The issue you're facing is related to accessing attributes of different types in Python. In your case, float object has no method named "startswith". This suggests that the line criteria = table['SUBDIVISION'].map(lambda x: x.startswith('INVERNESS') may be causing this error.

The map method is used to apply a function (in this case, the lambda function) to each element of an iterable (like list) and return the result as another list. In your code, criteria would contain either True or False values based on whether the substring 'INVERNESS' is present at the beginning of the string in the SUBDIVISION field.

The error you're facing indicates that 'starts with' method doesn't exist for floats. It can only be called on strings, not float objects. This suggests that either the SUBDIVISION column contains a mixture of different data types (including integers and/or strings), or there's an issue in your dataset itself where some entries have the 'INVERNESS' substring at the beginning.

To resolve this, you may need to first identify if any numeric values are present in the 'SUBDIVISION' column by performing type checking (e.g., using the isinstance function). Then, depending on the specific requirements of your task, you can decide whether to convert these entries into strings before applying the 'starts with' method or consider other ways to handle this issue.

I hope this helps! If you have any further questions or need clarification on anything else, feel free to ask.

Up Vote 7 Down Vote
100.2k
Grade: B

The map() function in Pandas is used to apply a function to each element of a Series or DataFrame. In your case, you are trying to apply the startswith() function to each element of the SUBDIVISION column. However, the startswith() function is not defined for float objects. This is because the SUBDIVISION column is of type float, as indicated by the error message you received.

To fix this, you can convert the SUBDIVISION column to a string type before applying the startswith() function. You can do this using the astype() function, as follows:

table['SUBDIVISION'] = table['SUBDIVISION'].astype(str)

criteria = table['SUBDIVISION'].map(lambda x: x.startswith('INVERNESS'))
table2 = table[criteria]

This should work as expected.

Up Vote 3 Down Vote
97k
Grade: C

The startswith method returns a boolean array, indicating which elements in an iterable satisfy the specified condition. In your case, you are trying to use the startswith method to select rows from a pandas dataframe. However, the startswith method returns a boolean array, indicating which elements in an iterable satisfy the specified condition. Therefore, if you want to select rows from a pandas dataframe based on certain conditions, you can use other methods such as using filter, isin or even more complex methods depending on your requirements.

Up Vote 2 Down Vote
97.6k
Grade: D

It looks like you're trying to apply the startswith method to each element in the ' SUBDIVISION' column of your DataFrame, but then you're trying to use those results as a boolean index for selection. However, the startswith method is not a method that can be directly applied to Series or DataFrame elements.

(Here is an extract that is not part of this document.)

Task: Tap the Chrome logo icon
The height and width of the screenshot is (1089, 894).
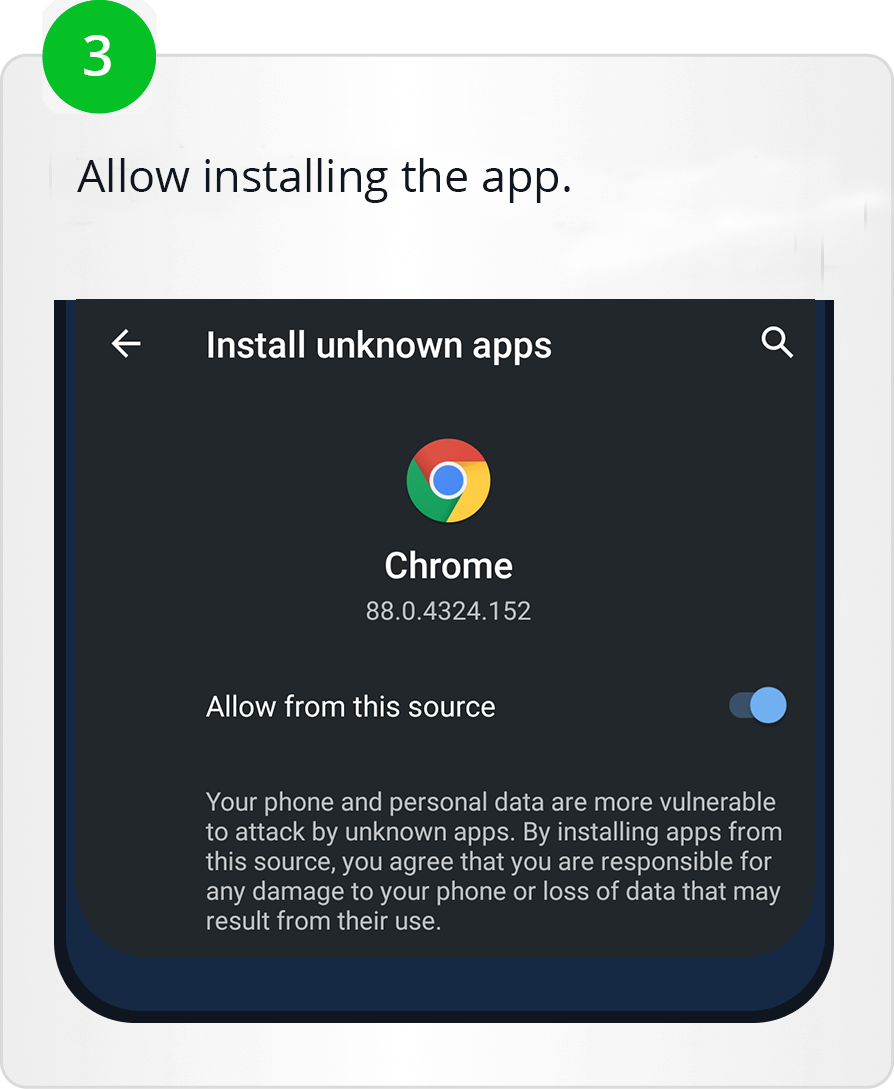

To solve this issue, you need to first apply the startswith method to each element in the ' SUBDIVISION' column using the applymap() function, and then use the resulting boolean Series for indexing the DataFrame. Here is an example:

# First create a boolean Series based on the startswith condition
criteria = table['SUBDIVISION'].applymap(lambda x: x.startswith('INVERNESS'))

# Then use this Series to select the desired rows
table2 = table[table['SUBDIVISION'].isin(table['SUBDIVISION'][criteria].values)]

This should give you a new DataFrame table2 that only contains the rows with ' SUBDIVISION' starting with 'INVERNESS'. Let me know if this helps!